Unavoidable Costs
I have libertarian friends (it's true). And one of them posted this particular meme
Now I don't think either of these statements is accurate on its own; if something is a right, it's a right and there is no "should be," and libertarian "no one has a right to your labor" talk stops the moment money changes hands, thereby buying the right to that labor. But that's beside the point.
Health care and education are what I call unavoidable costs.
All living human beings require health care. There is a cost to providing it, and there is a cost to not providing it.

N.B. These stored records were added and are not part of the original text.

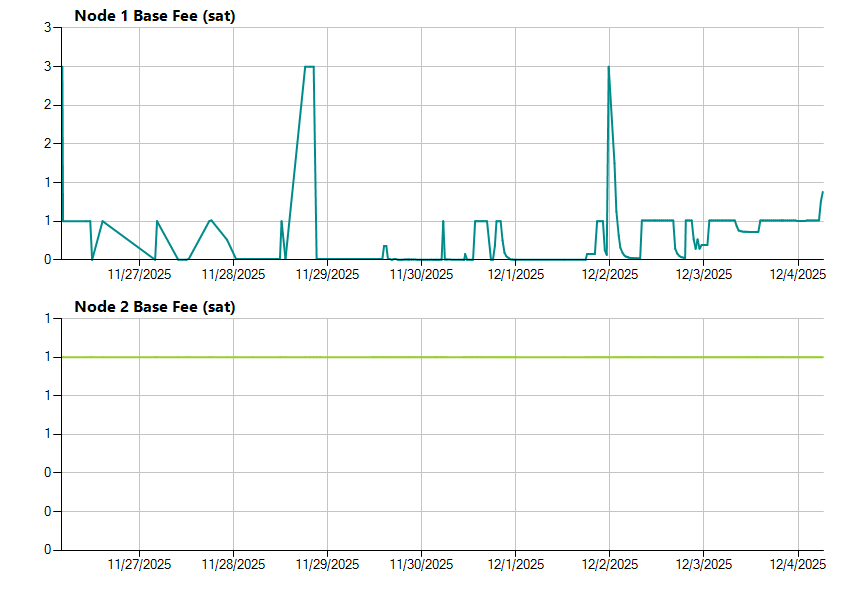Select 11/28/2025 label under Node 1 chart
The height and width of the screenshot is (600, 860).
233,273
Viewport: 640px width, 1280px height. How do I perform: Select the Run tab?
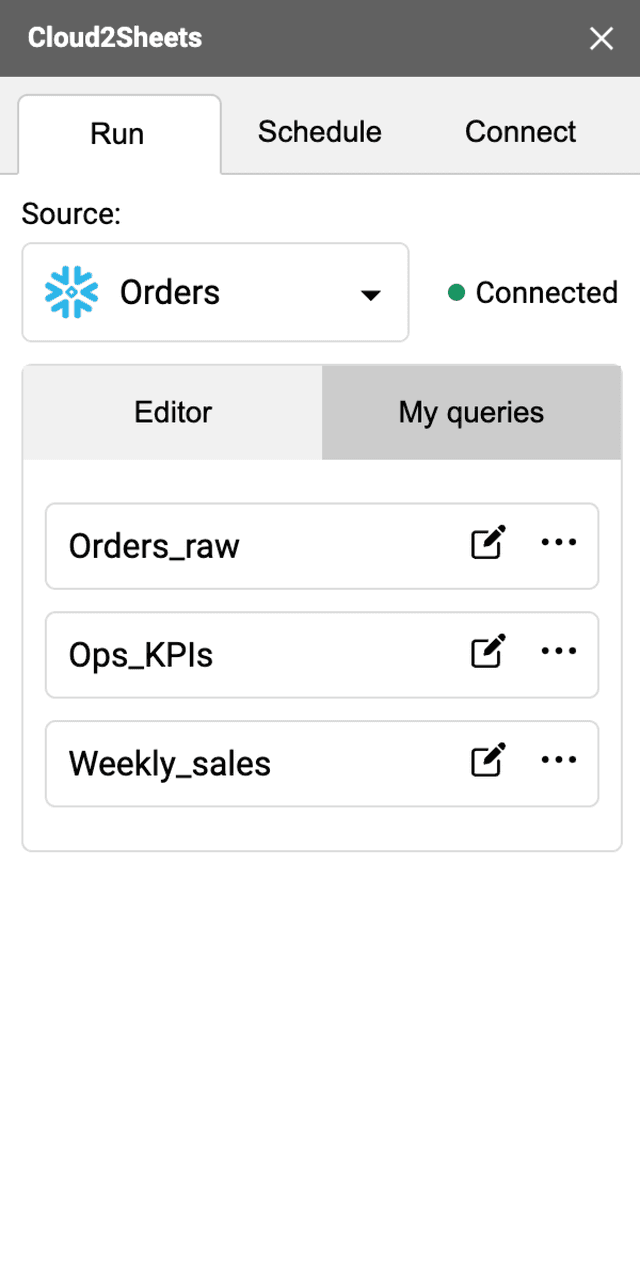point(119,133)
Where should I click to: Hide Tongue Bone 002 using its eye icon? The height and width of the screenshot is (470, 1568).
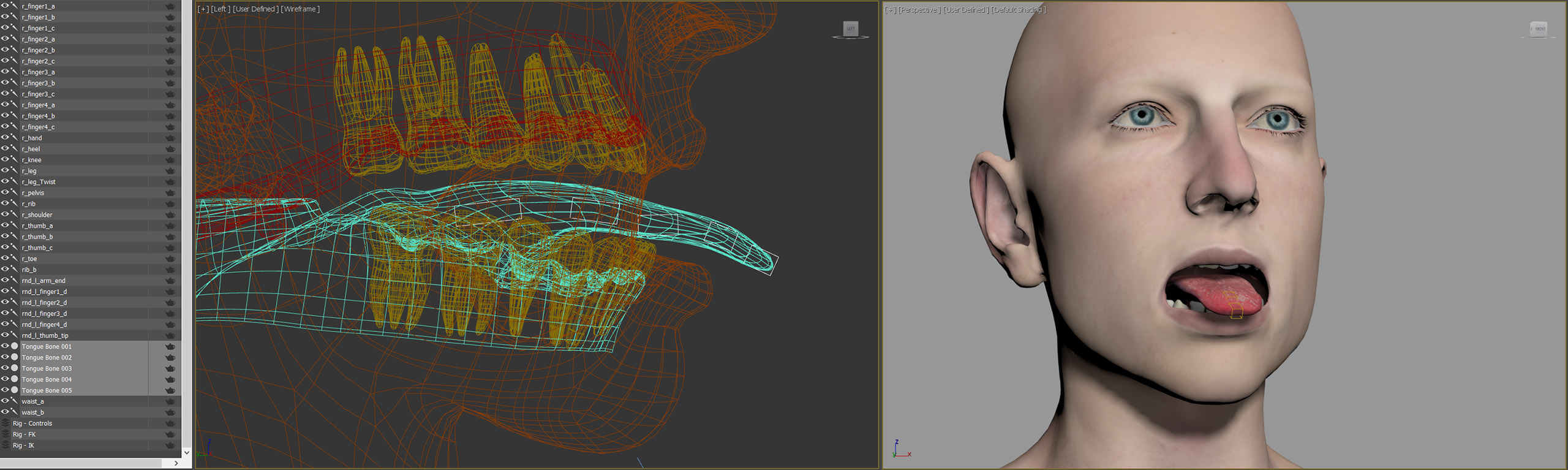pos(5,357)
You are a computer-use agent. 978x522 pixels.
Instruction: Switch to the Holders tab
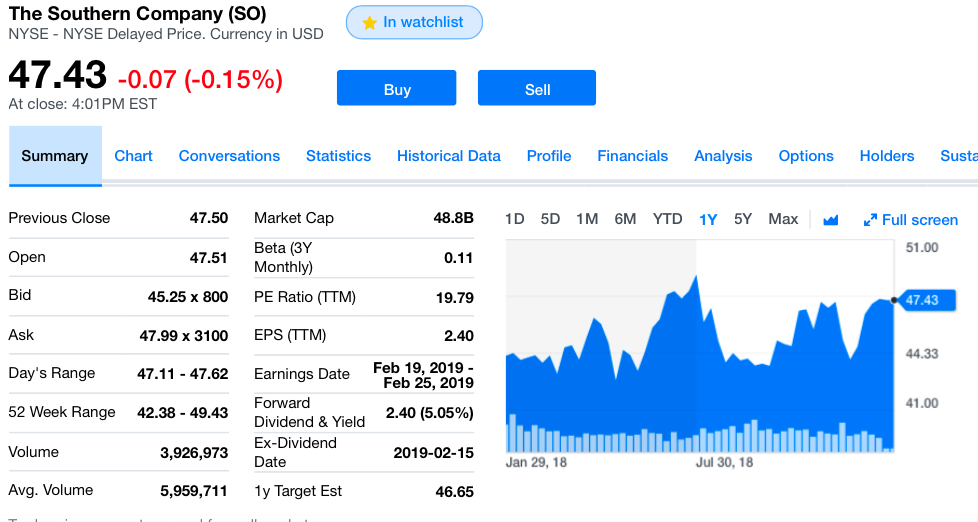coord(887,156)
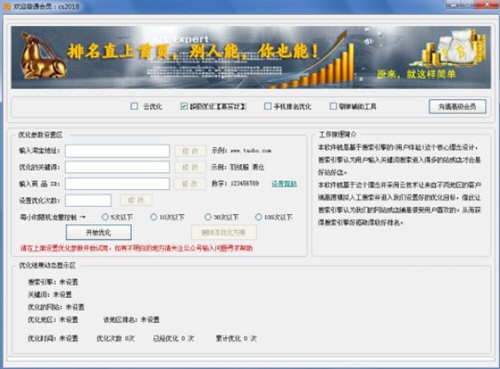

The costs of providing it are well known and constantly debated in this country, though we have made the issue complicated by insisting that not only should people providing the service be paid, but the insurance company paper-pushing bean counters make some sort of profit because reasons, but the bottom line remains the same-- there are large costs to providing health care. However, not providing health care also comes with costs. There are perhaps uncountable costs in terms of lost productivity due to un- or poorly-treated conditions. There are the unknowable costs of losing a potential leader, scientist, or pillar of the community because they died at age ten from an abcessed tooth. And there is the moral and spiritual cost to a nation that stands by and lets some people die because, for whatever reason, they don't have enough money. There is a moral and spiritual cost to being a nation where families lose members even though the ability to save those people exists.
In short, no matter how we answer question "Who gets health care and how will it be paid for," there is a cost. There is no answer to the question that costs us nothing as a country or a culture. It is an unavoidable cost.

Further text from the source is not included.